The Royal Opera last revived its production of Gounod’s Roméo et Juliette ten years ago, with what were then known as the lovebirds, Gheorghiu and Alagna, who imparted their own kind of glamour to the work.
The Royal Opera last revived its production of Gounod’s Roméo et Juliette ten years ago, with what were then known as the lovebirds, Gheorghiu and Alagna, who imparted their own kind of glamour to the work. Nicolas Joël’s production badly needs some pepping up, since it is a desperately static and staid affair, as revived by Stephen Barlow, with some hyperactive running around on the part of the principals, while the chorus remain rooted to whichever spot they are on.
With the drab ‘medieval’ sets and gesturings of the kind that brought operatic direction into seemingly irreparable disrepute, they do nothing to give the illusion that time is passing at a tolerable rate, and the almost four hours of the opera seemed like a ghastly glimpse of eternity.
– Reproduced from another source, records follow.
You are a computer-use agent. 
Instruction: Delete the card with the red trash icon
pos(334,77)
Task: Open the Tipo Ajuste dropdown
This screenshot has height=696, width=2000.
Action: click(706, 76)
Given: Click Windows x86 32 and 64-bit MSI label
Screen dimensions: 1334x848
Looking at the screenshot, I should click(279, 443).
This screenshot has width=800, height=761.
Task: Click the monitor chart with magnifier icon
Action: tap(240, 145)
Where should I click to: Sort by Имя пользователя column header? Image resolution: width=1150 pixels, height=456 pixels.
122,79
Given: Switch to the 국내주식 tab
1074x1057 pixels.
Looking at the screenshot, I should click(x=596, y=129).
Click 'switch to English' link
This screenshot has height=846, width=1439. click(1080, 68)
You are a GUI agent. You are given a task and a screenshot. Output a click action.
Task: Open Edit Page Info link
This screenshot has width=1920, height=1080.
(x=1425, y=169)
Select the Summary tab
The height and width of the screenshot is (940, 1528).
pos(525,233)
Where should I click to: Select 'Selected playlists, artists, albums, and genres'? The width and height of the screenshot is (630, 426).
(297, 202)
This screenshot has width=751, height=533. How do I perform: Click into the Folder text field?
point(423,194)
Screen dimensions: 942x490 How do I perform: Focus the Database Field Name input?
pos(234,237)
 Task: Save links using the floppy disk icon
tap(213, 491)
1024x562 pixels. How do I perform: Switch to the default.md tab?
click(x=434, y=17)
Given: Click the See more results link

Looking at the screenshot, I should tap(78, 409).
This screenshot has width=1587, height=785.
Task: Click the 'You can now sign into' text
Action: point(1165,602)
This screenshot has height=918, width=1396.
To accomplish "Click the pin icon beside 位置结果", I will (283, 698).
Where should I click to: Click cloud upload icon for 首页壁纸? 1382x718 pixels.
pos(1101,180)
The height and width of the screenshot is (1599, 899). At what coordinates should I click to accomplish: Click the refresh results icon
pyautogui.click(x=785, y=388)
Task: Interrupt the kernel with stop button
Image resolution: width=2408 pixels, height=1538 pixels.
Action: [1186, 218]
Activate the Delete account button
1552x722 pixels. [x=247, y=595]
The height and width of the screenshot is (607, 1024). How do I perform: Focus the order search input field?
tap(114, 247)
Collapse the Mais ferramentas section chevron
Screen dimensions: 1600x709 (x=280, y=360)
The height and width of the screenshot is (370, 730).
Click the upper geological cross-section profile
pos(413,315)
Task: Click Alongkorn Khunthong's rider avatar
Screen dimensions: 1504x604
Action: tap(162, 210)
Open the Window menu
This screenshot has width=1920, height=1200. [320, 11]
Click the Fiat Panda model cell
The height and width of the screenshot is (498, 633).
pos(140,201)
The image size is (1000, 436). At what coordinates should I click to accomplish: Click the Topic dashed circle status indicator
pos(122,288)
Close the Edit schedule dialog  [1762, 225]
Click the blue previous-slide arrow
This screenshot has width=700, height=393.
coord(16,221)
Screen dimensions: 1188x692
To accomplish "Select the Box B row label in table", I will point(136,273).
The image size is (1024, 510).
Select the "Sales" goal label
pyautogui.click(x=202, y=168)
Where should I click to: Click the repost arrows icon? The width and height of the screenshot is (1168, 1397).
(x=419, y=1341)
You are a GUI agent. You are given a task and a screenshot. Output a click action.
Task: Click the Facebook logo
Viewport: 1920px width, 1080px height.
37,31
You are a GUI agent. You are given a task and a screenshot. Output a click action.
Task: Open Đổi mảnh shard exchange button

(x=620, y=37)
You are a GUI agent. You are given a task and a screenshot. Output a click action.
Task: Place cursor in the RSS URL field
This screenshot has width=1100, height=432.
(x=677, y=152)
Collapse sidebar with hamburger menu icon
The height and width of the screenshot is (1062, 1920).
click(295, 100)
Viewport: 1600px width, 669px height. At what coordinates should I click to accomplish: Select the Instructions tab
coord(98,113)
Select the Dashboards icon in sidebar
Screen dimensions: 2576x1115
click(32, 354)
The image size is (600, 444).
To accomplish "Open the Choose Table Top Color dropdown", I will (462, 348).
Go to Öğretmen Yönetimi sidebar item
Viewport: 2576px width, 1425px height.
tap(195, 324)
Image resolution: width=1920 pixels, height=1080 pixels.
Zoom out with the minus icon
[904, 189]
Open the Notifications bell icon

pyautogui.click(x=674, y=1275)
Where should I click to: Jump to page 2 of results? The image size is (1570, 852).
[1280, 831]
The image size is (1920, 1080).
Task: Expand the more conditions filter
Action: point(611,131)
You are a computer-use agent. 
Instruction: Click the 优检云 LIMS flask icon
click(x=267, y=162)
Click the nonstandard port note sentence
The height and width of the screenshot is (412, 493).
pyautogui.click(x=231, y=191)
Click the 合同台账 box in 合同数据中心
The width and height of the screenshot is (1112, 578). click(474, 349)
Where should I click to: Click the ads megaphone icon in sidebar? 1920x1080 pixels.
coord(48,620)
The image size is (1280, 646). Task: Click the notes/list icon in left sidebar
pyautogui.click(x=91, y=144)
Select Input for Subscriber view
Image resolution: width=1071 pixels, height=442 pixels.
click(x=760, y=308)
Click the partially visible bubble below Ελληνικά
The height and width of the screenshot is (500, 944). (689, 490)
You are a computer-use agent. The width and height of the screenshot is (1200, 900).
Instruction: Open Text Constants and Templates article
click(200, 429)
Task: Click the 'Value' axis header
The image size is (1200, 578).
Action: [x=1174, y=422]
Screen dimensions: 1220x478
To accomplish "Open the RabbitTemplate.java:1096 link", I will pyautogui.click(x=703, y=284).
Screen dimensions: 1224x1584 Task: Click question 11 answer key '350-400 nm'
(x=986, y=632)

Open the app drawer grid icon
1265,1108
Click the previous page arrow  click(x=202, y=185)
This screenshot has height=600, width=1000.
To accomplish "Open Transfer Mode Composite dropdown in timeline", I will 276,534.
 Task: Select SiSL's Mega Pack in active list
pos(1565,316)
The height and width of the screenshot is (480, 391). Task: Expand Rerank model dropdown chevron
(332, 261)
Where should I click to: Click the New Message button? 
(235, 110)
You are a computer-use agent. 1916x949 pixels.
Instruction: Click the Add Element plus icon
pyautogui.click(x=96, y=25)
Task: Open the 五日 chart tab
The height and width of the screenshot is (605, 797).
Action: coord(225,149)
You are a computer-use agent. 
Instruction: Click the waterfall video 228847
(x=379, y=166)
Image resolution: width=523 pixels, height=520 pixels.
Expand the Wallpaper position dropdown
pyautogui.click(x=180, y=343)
That despite the energetic, rhythmically alert conducting of Daniel Oren, an admirable conductor whom we should hear much more of than we do. His conducting of 19th-century Italian operas has always seemed remarkable for his immersion in the idiom of each composer, and that was just as true of Gounod, whose limited orchestral palette is employed to express anticipations, the brief raptures of snatched meetings and the agonies of parting, with moderate success; Oren persuaded the orchestra to indulge in some luscious portamenti, and the strings in particular had a full-bodied warmth. But Tchaikovsky conveys all that infinitely more powerfully in 20 minutes in his great Overture, and adds far more thrilling fight music into the bargain.
Gounod seems to have been preoccupied with tasteful restraint to a comically extreme degree.